===== Source document =====

PERFORCE change 144705 for review

Sat Jul 5 11:52:52 UTC 2008

http://perforce.freebsd.org/chv.cgi?CH=144705

Change 144705 by trasz at trasz_traszkan on 2008/07/05 11:52:39

	Update TODO.

Affected files ...

.. //depot/projects/soc2008/trasz_nfs4acl/TODO#2 edit

Differences ...

==== //depot/projects/soc2008/trasz_nfs4acl/TODO#2 (text+ko) ====

@@ -1,62 +1,28 @@
 Things to do, in no particular order:
 
-Compatibility
-=============
+- Add the ability to remove ACE by number to setfacl(1),
 
-- Create 'struct acl_old' and related types as a copy of 'struct acl'
-  and related types.  Replace all occurences of 'struct acl' with 'struct
-  acl_old'.
+- Add the ability to add ACE at a given position in ACL to setfacl(1),
 
-- Extend 'struct acl' and related types as needed for NFSv4 ACLs.
+- Change acl_{get,set}_flags_np into Darwin-compatible calls:
 
-- Write code to translate between 'struct acl' and 'struct acl_old'.
+  int      acl_add_flag_np(acl_flagset_t flagset_d, acl_flag_t flag);
+  int      acl_clear_flags_np(acl_flagset_t flagset_d);
+  int      acl_delete_flag_np(acl_flagset_t flagset_d, acl_flag_t flag);
+  int      acl_get_flag_np(acl_flagset_t flagset_d, acl_flag_t flag);
+  int      acl_get_flagset_np(void *obj_p, acl_flagset_t *flagset_p);
+  int      acl_set_flagset_np(void *obj_p, acl_flagset_t flagset_d);
 
-- Add acl_whatever_flag_np routines to the libc.
+- Find out what to do with chmod(1).  Right now, "chmod 600" on file
+  which already has mode 0600 does not call chmod(2) at all - and it
+  should, as it might cause ACL recomputation.
 
-- Move ACL-related VOPs from using 'acl_old' to 'acl' for both interfacing
-  with the upper layers and on-disk storage.
+- Make access control more granular.
 
-- Add new set of ACL syscalls.  Break out common code into separate routines
-  and implement syscalls for both new and old API as wrappers around
-  that - for example, for new API, the syscall will copyin and call the common
-  routine; for old API the syscall will copyin, translate and call the common
-  routine.
+- Attach ZFS to the framework.
 
-- Find out how symbol versioning works.  Use it to create backward compatible
-  API - wrap old API around new one, using translation routines described above.
+- Write code to do the same operations on UFS and ZFS and compare results.
 
-Actual implementation
-=====================
-
-- Find out how interaction between "legacy" UNIX permissions (rwxrwxrwx)
-  and NFSv4 ACLs works in SunOS.
-
-- Find out how interaction between "legacy" UNIX permissions (rwxrwxrwx)

===== Material supplied =====

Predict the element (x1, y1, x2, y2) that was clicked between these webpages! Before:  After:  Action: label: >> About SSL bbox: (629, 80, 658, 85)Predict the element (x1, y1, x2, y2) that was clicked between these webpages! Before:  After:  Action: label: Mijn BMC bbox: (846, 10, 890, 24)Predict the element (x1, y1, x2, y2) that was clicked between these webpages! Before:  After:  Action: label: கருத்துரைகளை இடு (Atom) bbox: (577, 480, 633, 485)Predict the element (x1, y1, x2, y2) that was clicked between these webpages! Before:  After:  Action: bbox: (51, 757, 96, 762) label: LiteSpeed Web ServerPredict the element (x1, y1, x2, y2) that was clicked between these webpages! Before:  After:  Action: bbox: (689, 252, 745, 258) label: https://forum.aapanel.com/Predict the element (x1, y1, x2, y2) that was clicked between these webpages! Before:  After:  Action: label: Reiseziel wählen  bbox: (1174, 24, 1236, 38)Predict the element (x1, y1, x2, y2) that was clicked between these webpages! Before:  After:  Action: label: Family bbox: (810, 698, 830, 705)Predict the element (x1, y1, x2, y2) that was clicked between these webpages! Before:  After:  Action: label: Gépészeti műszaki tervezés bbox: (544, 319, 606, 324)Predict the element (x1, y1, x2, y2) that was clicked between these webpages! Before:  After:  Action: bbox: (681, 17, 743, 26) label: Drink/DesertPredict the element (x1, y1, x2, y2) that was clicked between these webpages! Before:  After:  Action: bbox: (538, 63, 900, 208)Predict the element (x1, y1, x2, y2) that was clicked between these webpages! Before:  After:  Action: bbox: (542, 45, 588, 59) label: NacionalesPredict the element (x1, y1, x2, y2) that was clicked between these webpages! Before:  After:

=====

Task prompt: Retype the Perforce change notice word for word, from "-- Move ACL-related" up to and including "control more granular.". The rows come from a different source than the Perforce change notice.

Completed task:
-- Move ACL-related VOPs from using 'acl_old' to 'acl' for both interfacing
-  with the upper layers and on-disk storage.
+- Make access control more granular.